▶ **WRITTEN REQUEST**:
Turn the material from the line with "Click the wireless" up to and including the line with "Action: click(x=576, y=457)" into a JSON list of strings, one string per line, skipping any blank lines.

▶ **THE INPUT**:
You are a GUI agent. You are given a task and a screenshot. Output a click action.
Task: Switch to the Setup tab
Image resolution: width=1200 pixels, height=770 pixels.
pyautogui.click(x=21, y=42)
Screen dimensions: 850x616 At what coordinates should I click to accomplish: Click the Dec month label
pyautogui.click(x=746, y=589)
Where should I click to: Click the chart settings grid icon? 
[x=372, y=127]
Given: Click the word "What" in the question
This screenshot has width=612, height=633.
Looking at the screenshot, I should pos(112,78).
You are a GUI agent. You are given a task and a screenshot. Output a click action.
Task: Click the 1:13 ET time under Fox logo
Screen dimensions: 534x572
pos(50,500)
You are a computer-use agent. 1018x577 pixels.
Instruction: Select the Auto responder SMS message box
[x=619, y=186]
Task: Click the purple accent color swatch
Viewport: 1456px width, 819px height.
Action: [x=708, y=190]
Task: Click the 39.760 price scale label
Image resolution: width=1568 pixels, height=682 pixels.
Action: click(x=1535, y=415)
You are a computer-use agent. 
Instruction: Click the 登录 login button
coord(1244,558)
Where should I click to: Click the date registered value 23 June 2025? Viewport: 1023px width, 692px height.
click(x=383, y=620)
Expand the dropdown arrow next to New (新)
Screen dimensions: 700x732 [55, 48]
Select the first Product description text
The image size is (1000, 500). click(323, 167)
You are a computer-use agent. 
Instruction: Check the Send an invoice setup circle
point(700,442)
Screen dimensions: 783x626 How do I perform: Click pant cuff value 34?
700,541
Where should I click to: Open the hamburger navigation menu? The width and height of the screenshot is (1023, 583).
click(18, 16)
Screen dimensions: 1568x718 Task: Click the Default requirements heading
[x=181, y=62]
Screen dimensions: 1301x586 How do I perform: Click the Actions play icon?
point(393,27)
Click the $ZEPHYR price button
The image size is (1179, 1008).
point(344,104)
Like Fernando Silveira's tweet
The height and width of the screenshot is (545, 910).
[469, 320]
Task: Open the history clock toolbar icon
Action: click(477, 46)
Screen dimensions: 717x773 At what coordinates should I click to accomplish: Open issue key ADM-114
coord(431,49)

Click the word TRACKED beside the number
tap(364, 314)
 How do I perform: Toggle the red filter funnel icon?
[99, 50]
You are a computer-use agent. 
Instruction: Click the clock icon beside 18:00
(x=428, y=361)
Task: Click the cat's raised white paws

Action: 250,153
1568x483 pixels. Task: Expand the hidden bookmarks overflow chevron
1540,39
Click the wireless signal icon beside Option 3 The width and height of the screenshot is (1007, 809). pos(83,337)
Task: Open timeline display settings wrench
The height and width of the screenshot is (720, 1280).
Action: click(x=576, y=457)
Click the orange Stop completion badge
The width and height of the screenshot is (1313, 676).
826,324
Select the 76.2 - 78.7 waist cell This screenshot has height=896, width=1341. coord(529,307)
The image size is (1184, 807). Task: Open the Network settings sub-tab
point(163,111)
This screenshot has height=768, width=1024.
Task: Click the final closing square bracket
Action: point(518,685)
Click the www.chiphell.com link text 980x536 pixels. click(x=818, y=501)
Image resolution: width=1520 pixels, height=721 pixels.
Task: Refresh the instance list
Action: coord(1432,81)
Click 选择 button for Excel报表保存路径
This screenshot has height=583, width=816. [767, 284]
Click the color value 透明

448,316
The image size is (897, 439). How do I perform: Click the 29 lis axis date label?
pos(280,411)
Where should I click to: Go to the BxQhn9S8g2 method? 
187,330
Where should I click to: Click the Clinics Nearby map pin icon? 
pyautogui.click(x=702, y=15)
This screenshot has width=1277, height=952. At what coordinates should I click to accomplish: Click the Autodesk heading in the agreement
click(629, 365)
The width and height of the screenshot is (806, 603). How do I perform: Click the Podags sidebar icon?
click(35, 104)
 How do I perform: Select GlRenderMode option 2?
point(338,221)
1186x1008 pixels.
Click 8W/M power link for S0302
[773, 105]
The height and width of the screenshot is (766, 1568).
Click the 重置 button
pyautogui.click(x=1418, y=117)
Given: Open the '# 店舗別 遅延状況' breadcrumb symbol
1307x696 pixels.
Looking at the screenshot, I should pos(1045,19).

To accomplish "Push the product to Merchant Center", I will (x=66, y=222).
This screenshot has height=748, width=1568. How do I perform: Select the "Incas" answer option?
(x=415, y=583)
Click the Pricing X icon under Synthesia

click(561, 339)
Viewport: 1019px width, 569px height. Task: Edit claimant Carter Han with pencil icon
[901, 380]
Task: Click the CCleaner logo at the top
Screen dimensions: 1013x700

▶ **WRITTEN RESPONSE**:
[
  "Click the wireless signal icon beside Option 3 The width and height of the screenshot is (1007, 809). pos(83,337)",
  "Task: Open timeline display settings wrench",
  "The height and width of the screenshot is (720, 1280).",
  "Action: click(x=576, y=457)"
]